課題の資料 =
====

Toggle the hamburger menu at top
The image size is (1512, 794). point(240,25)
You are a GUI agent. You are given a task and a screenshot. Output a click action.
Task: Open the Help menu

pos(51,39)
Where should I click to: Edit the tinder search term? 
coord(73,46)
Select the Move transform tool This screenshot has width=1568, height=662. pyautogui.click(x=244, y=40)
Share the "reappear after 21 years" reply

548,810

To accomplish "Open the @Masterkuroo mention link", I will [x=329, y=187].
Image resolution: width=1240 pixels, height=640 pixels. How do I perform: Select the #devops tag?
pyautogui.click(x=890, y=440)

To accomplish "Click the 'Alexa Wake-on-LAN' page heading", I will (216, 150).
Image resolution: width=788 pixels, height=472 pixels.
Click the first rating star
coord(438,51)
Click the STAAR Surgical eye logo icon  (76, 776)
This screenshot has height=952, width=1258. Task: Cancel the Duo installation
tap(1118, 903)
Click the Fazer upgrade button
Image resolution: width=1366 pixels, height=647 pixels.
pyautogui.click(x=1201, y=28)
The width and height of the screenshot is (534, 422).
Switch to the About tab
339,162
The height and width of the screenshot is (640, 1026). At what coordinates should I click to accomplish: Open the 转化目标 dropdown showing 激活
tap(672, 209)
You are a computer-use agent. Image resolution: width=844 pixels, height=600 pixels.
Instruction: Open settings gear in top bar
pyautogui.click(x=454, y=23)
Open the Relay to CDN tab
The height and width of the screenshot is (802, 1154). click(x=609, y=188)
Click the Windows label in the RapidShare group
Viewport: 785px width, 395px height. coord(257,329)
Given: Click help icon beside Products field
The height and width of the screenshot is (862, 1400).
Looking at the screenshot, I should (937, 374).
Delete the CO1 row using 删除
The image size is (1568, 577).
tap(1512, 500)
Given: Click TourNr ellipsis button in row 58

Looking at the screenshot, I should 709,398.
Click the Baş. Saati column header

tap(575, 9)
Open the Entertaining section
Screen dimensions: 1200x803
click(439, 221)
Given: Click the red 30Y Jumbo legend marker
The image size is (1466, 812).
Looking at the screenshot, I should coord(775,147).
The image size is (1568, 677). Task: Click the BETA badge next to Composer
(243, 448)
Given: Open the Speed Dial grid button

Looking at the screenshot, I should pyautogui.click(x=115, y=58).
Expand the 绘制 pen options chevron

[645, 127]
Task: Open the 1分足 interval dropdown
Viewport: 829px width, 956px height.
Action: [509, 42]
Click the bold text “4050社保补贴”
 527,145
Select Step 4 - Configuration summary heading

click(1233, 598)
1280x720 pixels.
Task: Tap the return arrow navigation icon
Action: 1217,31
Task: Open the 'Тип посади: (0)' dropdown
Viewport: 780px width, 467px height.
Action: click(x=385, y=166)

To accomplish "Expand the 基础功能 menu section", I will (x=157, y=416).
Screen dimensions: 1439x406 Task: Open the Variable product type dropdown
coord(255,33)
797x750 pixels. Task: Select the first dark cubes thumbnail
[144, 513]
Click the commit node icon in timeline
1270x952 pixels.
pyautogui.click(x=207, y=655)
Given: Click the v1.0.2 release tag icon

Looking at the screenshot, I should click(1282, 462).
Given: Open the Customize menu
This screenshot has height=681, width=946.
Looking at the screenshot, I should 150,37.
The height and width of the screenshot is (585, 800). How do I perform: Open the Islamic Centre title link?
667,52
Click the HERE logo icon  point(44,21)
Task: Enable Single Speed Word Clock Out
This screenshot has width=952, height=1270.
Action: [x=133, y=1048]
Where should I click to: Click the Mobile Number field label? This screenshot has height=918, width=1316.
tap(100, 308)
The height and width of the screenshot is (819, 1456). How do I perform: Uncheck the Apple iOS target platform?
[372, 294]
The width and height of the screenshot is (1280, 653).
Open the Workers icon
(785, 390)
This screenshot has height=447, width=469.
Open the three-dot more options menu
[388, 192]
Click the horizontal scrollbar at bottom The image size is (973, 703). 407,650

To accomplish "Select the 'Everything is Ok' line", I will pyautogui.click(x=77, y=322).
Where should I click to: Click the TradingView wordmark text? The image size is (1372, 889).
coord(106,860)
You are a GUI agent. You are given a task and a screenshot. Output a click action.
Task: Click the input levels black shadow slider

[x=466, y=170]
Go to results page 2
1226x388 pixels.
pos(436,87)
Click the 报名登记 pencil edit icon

====

取り組む課題 = 上の行をすべて、一字一句変えずに書き写してください。

回答 =
Toggle the hamburger menu at top
The image size is (1512, 794). point(240,25)
You are a GUI agent. You are given a task and a screenshot. Output a click action.
Task: Open the Help menu

pos(51,39)
Where should I click to: Edit the tinder search term? 
coord(73,46)
Select the Move transform tool This screenshot has width=1568, height=662. pyautogui.click(x=244, y=40)
Share the "reappear after 21 years" reply

548,810

To accomplish "Open the @Masterkuroo mention link", I will [x=329, y=187].
Image resolution: width=1240 pixels, height=640 pixels. How do I perform: Select the #devops tag?
pyautogui.click(x=890, y=440)

To accomplish "Click the 'Alexa Wake-on-LAN' page heading", I will (216, 150).
Image resolution: width=788 pixels, height=472 pixels.
Click the first rating star
coord(438,51)
Click the STAAR Surgical eye logo icon  (76, 776)
This screenshot has height=952, width=1258. Task: Cancel the Duo installation
tap(1118, 903)
Click the Fazer upgrade button
Image resolution: width=1366 pixels, height=647 pixels.
pyautogui.click(x=1201, y=28)
The width and height of the screenshot is (534, 422).
Switch to the About tab
339,162
The height and width of the screenshot is (640, 1026). At what coordinates should I click to accomplish: Open the 转化目标 dropdown showing 激活
tap(672, 209)
You are a computer-use agent. Image resolution: width=844 pixels, height=600 pixels.
Instruction: Open settings gear in top bar
pyautogui.click(x=454, y=23)
Open the Relay to CDN tab
The height and width of the screenshot is (802, 1154). click(x=609, y=188)
Click the Windows label in the RapidShare group
Viewport: 785px width, 395px height. coord(257,329)
Given: Click help icon beside Products field
The height and width of the screenshot is (862, 1400).
Looking at the screenshot, I should (937, 374).
Delete the CO1 row using 删除
The image size is (1568, 577).
tap(1512, 500)
Given: Click TourNr ellipsis button in row 58

Looking at the screenshot, I should 709,398.
Click the Baş. Saati column header

tap(575, 9)
Open the Entertaining section
Screen dimensions: 1200x803
click(439, 221)
Given: Click the red 30Y Jumbo legend marker
The image size is (1466, 812).
Looking at the screenshot, I should coord(775,147).
The image size is (1568, 677). Task: Click the BETA badge next to Composer
(243, 448)
Given: Open the Speed Dial grid button

Looking at the screenshot, I should pyautogui.click(x=115, y=58).
Expand the 绘制 pen options chevron

[645, 127]
Task: Open the 1分足 interval dropdown
Viewport: 829px width, 956px height.
Action: [509, 42]
Click the bold text “4050社保补贴”
 527,145
Select Step 4 - Configuration summary heading

click(1233, 598)
1280x720 pixels.
Task: Tap the return arrow navigation icon
Action: 1217,31
Task: Open the 'Тип посади: (0)' dropdown
Viewport: 780px width, 467px height.
Action: click(x=385, y=166)

To accomplish "Expand the 基础功能 menu section", I will (x=157, y=416).
Screen dimensions: 1439x406 Task: Open the Variable product type dropdown
coord(255,33)
797x750 pixels. Task: Select the first dark cubes thumbnail
[144, 513]
Click the commit node icon in timeline
1270x952 pixels.
pyautogui.click(x=207, y=655)
Given: Click the v1.0.2 release tag icon

Looking at the screenshot, I should click(1282, 462).
Given: Open the Customize menu
This screenshot has height=681, width=946.
Looking at the screenshot, I should 150,37.
The height and width of the screenshot is (585, 800). How do I perform: Open the Islamic Centre title link?
667,52
Click the HERE logo icon  point(44,21)
Task: Enable Single Speed Word Clock Out
This screenshot has width=952, height=1270.
Action: [x=133, y=1048]
Where should I click to: Click the Mobile Number field label? This screenshot has height=918, width=1316.
tap(100, 308)
The height and width of the screenshot is (819, 1456). How do I perform: Uncheck the Apple iOS target platform?
[372, 294]
The width and height of the screenshot is (1280, 653).
Open the Workers icon
(785, 390)
This screenshot has height=447, width=469.
Open the three-dot more options menu
[388, 192]
Click the horizontal scrollbar at bottom The image size is (973, 703). 407,650

To accomplish "Select the 'Everything is Ok' line", I will pyautogui.click(x=77, y=322).
Where should I click to: Click the TradingView wordmark text? The image size is (1372, 889).
coord(106,860)
You are a GUI agent. You are given a task and a screenshot. Output a click action.
Task: Click the input levels black shadow slider

[x=466, y=170]
Go to results page 2
1226x388 pixels.
pos(436,87)
Click the 报名登记 pencil edit icon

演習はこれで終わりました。